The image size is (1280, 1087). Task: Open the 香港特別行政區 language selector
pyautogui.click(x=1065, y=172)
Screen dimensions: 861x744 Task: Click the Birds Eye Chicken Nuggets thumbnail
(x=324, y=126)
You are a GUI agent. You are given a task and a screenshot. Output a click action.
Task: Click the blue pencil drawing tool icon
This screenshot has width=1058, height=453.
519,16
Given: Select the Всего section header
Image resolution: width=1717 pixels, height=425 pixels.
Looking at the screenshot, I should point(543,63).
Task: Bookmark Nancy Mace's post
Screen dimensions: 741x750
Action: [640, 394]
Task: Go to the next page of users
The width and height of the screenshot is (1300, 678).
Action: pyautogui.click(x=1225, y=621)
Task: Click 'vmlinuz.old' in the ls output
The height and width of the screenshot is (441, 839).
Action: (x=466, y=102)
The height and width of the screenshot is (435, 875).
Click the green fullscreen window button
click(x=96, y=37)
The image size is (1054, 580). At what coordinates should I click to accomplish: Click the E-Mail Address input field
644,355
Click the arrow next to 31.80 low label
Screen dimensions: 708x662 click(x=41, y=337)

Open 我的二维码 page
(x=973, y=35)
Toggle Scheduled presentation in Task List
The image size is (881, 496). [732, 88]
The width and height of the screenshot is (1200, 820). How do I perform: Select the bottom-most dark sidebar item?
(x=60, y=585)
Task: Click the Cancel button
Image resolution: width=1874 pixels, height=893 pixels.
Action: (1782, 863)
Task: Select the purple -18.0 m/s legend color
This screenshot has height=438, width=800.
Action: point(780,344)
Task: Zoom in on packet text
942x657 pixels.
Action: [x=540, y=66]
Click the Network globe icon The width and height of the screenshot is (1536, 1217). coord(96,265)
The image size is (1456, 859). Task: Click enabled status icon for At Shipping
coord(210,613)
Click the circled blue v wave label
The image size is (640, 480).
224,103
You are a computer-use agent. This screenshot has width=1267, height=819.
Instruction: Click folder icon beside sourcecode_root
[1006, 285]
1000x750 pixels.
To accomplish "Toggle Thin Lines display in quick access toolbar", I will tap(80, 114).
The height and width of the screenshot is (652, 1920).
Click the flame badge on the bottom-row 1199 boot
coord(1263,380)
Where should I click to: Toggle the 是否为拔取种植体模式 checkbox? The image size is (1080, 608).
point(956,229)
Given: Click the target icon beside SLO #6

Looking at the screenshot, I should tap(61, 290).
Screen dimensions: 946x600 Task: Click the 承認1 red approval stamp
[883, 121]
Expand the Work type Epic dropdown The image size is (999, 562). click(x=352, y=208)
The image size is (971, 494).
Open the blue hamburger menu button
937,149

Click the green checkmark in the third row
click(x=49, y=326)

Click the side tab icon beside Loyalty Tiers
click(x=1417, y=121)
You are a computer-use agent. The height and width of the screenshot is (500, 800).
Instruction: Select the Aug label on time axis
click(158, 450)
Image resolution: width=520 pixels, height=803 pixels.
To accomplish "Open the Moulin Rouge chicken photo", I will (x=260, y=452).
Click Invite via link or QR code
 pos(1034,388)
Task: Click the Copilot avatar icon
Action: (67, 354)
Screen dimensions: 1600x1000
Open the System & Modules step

━━━━

Each line above needs to be returned exactly as it is.

The image size is (1280, 1087). Task: Open the 香港特別行政區 language selector
pyautogui.click(x=1065, y=172)
Screen dimensions: 861x744 Task: Click the Birds Eye Chicken Nuggets thumbnail
(x=324, y=126)
You are a GUI agent. You are given a task and a screenshot. Output a click action.
Task: Click the blue pencil drawing tool icon
This screenshot has width=1058, height=453.
519,16
Given: Select the Всего section header
Image resolution: width=1717 pixels, height=425 pixels.
Looking at the screenshot, I should point(543,63).
Task: Bookmark Nancy Mace's post
Screen dimensions: 741x750
Action: [640, 394]
Task: Go to the next page of users
The width and height of the screenshot is (1300, 678).
Action: pyautogui.click(x=1225, y=621)
Task: Click 'vmlinuz.old' in the ls output
The height and width of the screenshot is (441, 839).
Action: (x=466, y=102)
The height and width of the screenshot is (435, 875).
Click the green fullscreen window button
click(x=96, y=37)
The image size is (1054, 580). At what coordinates should I click to accomplish: Click the E-Mail Address input field
644,355
Click the arrow next to 31.80 low label
Screen dimensions: 708x662 click(x=41, y=337)

Open 我的二维码 page
(x=973, y=35)
Toggle Scheduled presentation in Task List
The image size is (881, 496). [732, 88]
The width and height of the screenshot is (1200, 820). How do I perform: Select the bottom-most dark sidebar item?
(x=60, y=585)
Task: Click the Cancel button
Image resolution: width=1874 pixels, height=893 pixels.
Action: (1782, 863)
Task: Select the purple -18.0 m/s legend color
This screenshot has height=438, width=800.
Action: point(780,344)
Task: Zoom in on packet text
942x657 pixels.
Action: [x=540, y=66]
Click the Network globe icon The width and height of the screenshot is (1536, 1217). coord(96,265)
The image size is (1456, 859). Task: Click enabled status icon for At Shipping
coord(210,613)
Click the circled blue v wave label
The image size is (640, 480).
224,103
You are a computer-use agent. This screenshot has width=1267, height=819.
Instruction: Click folder icon beside sourcecode_root
[1006, 285]
1000x750 pixels.
To accomplish "Toggle Thin Lines display in quick access toolbar", I will tap(80, 114).
The height and width of the screenshot is (652, 1920).
Click the flame badge on the bottom-row 1199 boot
coord(1263,380)
Where should I click to: Toggle the 是否为拔取种植体模式 checkbox? The image size is (1080, 608).
point(956,229)
Given: Click the target icon beside SLO #6

Looking at the screenshot, I should tap(61, 290).
Screen dimensions: 946x600 Task: Click the 承認1 red approval stamp
[883, 121]
Expand the Work type Epic dropdown The image size is (999, 562). click(x=352, y=208)
The image size is (971, 494).
Open the blue hamburger menu button
937,149

Click the green checkmark in the third row
click(x=49, y=326)

Click the side tab icon beside Loyalty Tiers
click(x=1417, y=121)
You are a computer-use agent. The height and width of the screenshot is (500, 800).
Instruction: Select the Aug label on time axis
click(158, 450)
Image resolution: width=520 pixels, height=803 pixels.
To accomplish "Open the Moulin Rouge chicken photo", I will (x=260, y=452).
Click Invite via link or QR code
 pos(1034,388)
Task: Click the Copilot avatar icon
Action: (67, 354)
Screen dimensions: 1600x1000
Open the System & Modules step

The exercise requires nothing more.